No people with common sense who realise that if the 16 year old school leaver washing glasses in a bar is paid 'minimum' £ 10 per hour £ 400/week.

Then your basic grade teacher and nurse will demand £ 600/800 per week and these jobs are funded by ????

The guy running the bar and in charge of the 16 year old will want 600/800 per week so your pint of beer will cost you £ 7/8.

So only tax increases for the wealthy.....

Jeremy needs to get some posters printed and stick them on a bus with these genius ideas.

Funny, in 1989 as student I started doing bar work. £4 an hour was the going rate. A couple of inflation calculators suggest that that converts to between £9.79 and £10 now. Why was it affordable then and not now?
 
Funny, in 1989 as student I started doing bar work. £4 an hour was the going rate. A couple of inflation calculators suggest that that converts to between £9.79 and £10 now. Why was it affordable then and not now?

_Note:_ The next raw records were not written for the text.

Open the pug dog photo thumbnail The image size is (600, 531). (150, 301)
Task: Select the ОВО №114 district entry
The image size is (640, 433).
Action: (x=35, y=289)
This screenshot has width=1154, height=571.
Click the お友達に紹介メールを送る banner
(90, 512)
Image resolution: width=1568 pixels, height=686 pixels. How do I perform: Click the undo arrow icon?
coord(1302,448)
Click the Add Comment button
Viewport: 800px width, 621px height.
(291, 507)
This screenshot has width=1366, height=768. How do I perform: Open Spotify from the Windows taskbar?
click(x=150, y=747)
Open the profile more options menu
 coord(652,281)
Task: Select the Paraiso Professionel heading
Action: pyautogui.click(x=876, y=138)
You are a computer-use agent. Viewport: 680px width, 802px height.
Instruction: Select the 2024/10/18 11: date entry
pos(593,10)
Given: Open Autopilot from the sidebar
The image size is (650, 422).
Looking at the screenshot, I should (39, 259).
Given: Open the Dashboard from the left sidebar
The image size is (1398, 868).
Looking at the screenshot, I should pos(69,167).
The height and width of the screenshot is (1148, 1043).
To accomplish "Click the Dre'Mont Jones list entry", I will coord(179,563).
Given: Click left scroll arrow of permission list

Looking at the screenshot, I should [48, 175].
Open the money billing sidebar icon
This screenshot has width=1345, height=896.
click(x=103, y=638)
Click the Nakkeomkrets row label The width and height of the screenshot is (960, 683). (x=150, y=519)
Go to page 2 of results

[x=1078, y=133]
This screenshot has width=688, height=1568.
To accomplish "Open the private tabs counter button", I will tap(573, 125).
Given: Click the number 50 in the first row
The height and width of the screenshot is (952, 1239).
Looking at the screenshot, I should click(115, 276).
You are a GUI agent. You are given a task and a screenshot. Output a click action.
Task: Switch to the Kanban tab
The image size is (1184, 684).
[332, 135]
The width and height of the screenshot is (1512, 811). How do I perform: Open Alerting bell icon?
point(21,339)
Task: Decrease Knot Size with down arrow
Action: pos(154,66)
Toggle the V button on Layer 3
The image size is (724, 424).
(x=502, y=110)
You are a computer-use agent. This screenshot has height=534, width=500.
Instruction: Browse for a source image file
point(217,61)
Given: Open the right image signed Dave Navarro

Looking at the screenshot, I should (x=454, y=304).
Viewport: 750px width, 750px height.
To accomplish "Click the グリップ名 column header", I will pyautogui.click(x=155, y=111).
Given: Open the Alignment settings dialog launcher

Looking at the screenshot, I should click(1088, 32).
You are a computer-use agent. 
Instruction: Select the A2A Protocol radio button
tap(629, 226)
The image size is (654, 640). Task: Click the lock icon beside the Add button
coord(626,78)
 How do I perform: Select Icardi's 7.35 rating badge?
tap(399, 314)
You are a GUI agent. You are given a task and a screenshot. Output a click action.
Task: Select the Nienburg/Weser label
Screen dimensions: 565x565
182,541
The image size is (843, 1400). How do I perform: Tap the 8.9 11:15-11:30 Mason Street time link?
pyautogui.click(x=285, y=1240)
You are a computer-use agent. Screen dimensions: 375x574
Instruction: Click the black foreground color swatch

Because nobody gets to work in a bar for 40 hours a week. You would get pulled in when the bar got busy, say 8 o'clock so you would only get 2-3 hours a night and then maybe only Thursday Friday Saturday .......9 hours a week.( often cash in hand )
 
Because nobody gets to work in a bar for 40 hours a week. You would get pulled in when the bar got busy, say 8 o'clock so you would only get 2-3 hours a night and then maybe only Thursday Friday Saturday .......9 hours a week.( often cash in hand )
Ah that must explain why zero hours contracts are so well paid....
 
Because nobody gets to work in a bar for 40 hours a week. You would get pulled in when the bar got busy, say 8 o'clock so you would only get 2-3 hours a night and then maybe only Thursday Friday Saturday .......9 hours a week.( often cash in hand )

You seem to be cataclysmically missing the point.
Poster says £10 per hour is unsustainable in bar work, I point out that thirty years ago a relative rate of pay was apparently sustainable. No-one mentioned the number of hours.
By the way even in those days I was PAYE, and had to fill in the requisite student forms. Cash in hand wasn’t a factor. I worked at Whitbreads for a good chunk of the early nineties. In the holidays got lots of hours and made a half decent living. Could have joined their management scheme.
 
You seem to be cataclysmically missing the point.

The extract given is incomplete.